### WORK INSTRUCTION
What you return must match the records exactly, line for line.

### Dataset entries
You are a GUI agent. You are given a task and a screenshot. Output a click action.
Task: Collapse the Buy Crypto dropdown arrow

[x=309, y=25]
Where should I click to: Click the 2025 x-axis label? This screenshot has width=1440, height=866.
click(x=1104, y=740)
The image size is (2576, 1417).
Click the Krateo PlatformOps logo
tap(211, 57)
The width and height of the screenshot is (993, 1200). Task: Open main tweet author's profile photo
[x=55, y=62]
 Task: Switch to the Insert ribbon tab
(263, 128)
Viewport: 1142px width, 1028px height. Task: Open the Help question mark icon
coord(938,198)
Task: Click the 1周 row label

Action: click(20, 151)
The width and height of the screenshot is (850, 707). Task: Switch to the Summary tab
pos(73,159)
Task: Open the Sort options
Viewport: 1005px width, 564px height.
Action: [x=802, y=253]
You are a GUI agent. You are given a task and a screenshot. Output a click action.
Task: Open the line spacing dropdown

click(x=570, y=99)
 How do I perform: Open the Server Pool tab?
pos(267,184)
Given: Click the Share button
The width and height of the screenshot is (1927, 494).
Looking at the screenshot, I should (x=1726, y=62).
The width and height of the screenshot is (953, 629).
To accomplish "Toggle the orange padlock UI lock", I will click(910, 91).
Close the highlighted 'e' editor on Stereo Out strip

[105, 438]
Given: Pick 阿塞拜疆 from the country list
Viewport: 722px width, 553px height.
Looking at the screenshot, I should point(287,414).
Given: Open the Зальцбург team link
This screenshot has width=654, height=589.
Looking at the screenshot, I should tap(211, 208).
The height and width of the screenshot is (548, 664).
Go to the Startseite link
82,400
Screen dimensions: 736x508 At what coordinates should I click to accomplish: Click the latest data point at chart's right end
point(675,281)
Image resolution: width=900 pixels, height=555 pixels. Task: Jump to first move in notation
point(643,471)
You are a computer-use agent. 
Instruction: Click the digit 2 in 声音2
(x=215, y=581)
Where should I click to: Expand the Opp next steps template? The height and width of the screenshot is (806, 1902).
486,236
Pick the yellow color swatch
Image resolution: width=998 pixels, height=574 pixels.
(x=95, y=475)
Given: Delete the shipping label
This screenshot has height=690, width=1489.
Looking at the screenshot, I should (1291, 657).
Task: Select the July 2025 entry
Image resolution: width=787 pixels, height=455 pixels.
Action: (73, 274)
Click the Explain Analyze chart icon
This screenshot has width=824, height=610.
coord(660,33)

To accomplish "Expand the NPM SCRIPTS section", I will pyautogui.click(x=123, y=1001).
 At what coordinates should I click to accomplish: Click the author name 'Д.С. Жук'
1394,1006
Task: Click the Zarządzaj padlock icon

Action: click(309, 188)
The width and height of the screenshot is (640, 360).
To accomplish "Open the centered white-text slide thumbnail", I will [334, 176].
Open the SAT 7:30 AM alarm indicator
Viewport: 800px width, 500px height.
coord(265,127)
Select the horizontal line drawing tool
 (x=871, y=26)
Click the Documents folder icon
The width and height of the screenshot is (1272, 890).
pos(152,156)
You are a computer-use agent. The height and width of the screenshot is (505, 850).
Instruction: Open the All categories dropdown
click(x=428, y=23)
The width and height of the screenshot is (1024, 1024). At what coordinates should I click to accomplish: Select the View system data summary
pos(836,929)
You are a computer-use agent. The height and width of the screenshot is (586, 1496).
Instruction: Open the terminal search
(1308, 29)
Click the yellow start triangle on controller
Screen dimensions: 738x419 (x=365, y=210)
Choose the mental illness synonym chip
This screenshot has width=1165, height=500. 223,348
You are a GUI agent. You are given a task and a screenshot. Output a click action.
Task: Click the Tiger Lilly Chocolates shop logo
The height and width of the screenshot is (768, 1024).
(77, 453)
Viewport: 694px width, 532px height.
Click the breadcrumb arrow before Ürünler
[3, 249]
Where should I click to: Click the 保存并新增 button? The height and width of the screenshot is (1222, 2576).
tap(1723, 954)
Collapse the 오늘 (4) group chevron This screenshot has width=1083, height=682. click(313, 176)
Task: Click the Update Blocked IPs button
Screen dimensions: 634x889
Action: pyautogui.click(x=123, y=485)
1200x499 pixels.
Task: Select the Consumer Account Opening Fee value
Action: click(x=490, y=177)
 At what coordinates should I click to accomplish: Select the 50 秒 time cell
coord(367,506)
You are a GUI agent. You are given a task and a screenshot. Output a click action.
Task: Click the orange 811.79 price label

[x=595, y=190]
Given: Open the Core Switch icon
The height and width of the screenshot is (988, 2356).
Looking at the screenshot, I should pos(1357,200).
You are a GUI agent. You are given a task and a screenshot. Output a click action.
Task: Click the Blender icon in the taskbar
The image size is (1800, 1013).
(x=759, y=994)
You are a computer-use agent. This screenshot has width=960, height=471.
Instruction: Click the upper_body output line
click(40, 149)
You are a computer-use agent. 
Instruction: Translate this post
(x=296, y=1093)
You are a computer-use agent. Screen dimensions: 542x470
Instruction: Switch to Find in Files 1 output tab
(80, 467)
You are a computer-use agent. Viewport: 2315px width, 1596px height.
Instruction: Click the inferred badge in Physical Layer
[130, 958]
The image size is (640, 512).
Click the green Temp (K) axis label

### ANSWER TO THIS TASK
You are a GUI agent. You are given a task and a screenshot. Output a click action.
Task: Collapse the Buy Crypto dropdown arrow

[x=309, y=25]
Where should I click to: Click the 2025 x-axis label? This screenshot has width=1440, height=866.
click(x=1104, y=740)
The image size is (2576, 1417).
Click the Krateo PlatformOps logo
tap(211, 57)
The width and height of the screenshot is (993, 1200). Task: Open main tweet author's profile photo
[x=55, y=62]
 Task: Switch to the Insert ribbon tab
(263, 128)
Viewport: 1142px width, 1028px height. Task: Open the Help question mark icon
coord(938,198)
Task: Click the 1周 row label

Action: click(20, 151)
The width and height of the screenshot is (850, 707). Task: Switch to the Summary tab
pos(73,159)
Task: Open the Sort options
Viewport: 1005px width, 564px height.
Action: [x=802, y=253]
You are a GUI agent. You are given a task and a screenshot. Output a click action.
Task: Open the line spacing dropdown

click(x=570, y=99)
 How do I perform: Open the Server Pool tab?
pos(267,184)
Given: Click the Share button
The width and height of the screenshot is (1927, 494).
Looking at the screenshot, I should (x=1726, y=62).
The width and height of the screenshot is (953, 629).
To accomplish "Toggle the orange padlock UI lock", I will click(910, 91).
Close the highlighted 'e' editor on Stereo Out strip

[105, 438]
Given: Pick 阿塞拜疆 from the country list
Viewport: 722px width, 553px height.
Looking at the screenshot, I should point(287,414).
Given: Open the Зальцбург team link
This screenshot has width=654, height=589.
Looking at the screenshot, I should tap(211, 208).
The height and width of the screenshot is (548, 664).
Go to the Startseite link
82,400
Screen dimensions: 736x508 At what coordinates should I click to accomplish: Click the latest data point at chart's right end
point(675,281)
Image resolution: width=900 pixels, height=555 pixels. Task: Jump to first move in notation
point(643,471)
You are a computer-use agent. 
Instruction: Click the digit 2 in 声音2
(x=215, y=581)
Where should I click to: Expand the Opp next steps template? The height and width of the screenshot is (806, 1902).
486,236
Pick the yellow color swatch
Image resolution: width=998 pixels, height=574 pixels.
(x=95, y=475)
Given: Delete the shipping label
This screenshot has height=690, width=1489.
Looking at the screenshot, I should (1291, 657).
Task: Select the July 2025 entry
Image resolution: width=787 pixels, height=455 pixels.
Action: (73, 274)
Click the Explain Analyze chart icon
This screenshot has width=824, height=610.
coord(660,33)

To accomplish "Expand the NPM SCRIPTS section", I will pyautogui.click(x=123, y=1001).
 At what coordinates should I click to accomplish: Click the author name 'Д.С. Жук'
1394,1006
Task: Click the Zarządzaj padlock icon

Action: click(309, 188)
The width and height of the screenshot is (640, 360).
To accomplish "Open the centered white-text slide thumbnail", I will [334, 176].
Open the SAT 7:30 AM alarm indicator
Viewport: 800px width, 500px height.
coord(265,127)
Select the horizontal line drawing tool
 (x=871, y=26)
Click the Documents folder icon
The width and height of the screenshot is (1272, 890).
pos(152,156)
You are a computer-use agent. The height and width of the screenshot is (505, 850).
Instruction: Open the All categories dropdown
click(x=428, y=23)
The width and height of the screenshot is (1024, 1024). At what coordinates should I click to accomplish: Select the View system data summary
pos(836,929)
You are a computer-use agent. The height and width of the screenshot is (586, 1496).
Instruction: Open the terminal search
(1308, 29)
Click the yellow start triangle on controller
Screen dimensions: 738x419 (x=365, y=210)
Choose the mental illness synonym chip
This screenshot has width=1165, height=500. 223,348
You are a GUI agent. You are given a task and a screenshot. Output a click action.
Task: Click the Tiger Lilly Chocolates shop logo
The height and width of the screenshot is (768, 1024).
(77, 453)
Viewport: 694px width, 532px height.
Click the breadcrumb arrow before Ürünler
[3, 249]
Where should I click to: Click the 保存并新增 button? The height and width of the screenshot is (1222, 2576).
tap(1723, 954)
Collapse the 오늘 (4) group chevron This screenshot has width=1083, height=682. click(313, 176)
Task: Click the Update Blocked IPs button
Screen dimensions: 634x889
Action: pyautogui.click(x=123, y=485)
1200x499 pixels.
Task: Select the Consumer Account Opening Fee value
Action: click(x=490, y=177)
 At what coordinates should I click to accomplish: Select the 50 秒 time cell
coord(367,506)
You are a GUI agent. You are given a task and a screenshot. Output a click action.
Task: Click the orange 811.79 price label

[x=595, y=190]
Given: Open the Core Switch icon
The height and width of the screenshot is (988, 2356).
Looking at the screenshot, I should pos(1357,200).
You are a GUI agent. You are given a task and a screenshot. Output a click action.
Task: Click the Blender icon in the taskbar
The image size is (1800, 1013).
(x=759, y=994)
You are a computer-use agent. This screenshot has width=960, height=471.
Instruction: Click the upper_body output line
click(40, 149)
You are a computer-use agent. 
Instruction: Translate this post
(x=296, y=1093)
You are a computer-use agent. Screen dimensions: 542x470
Instruction: Switch to Find in Files 1 output tab
(80, 467)
You are a computer-use agent. Viewport: 2315px width, 1596px height.
Instruction: Click the inferred badge in Physical Layer
[130, 958]
The image size is (640, 512).
Click the green Temp (K) axis label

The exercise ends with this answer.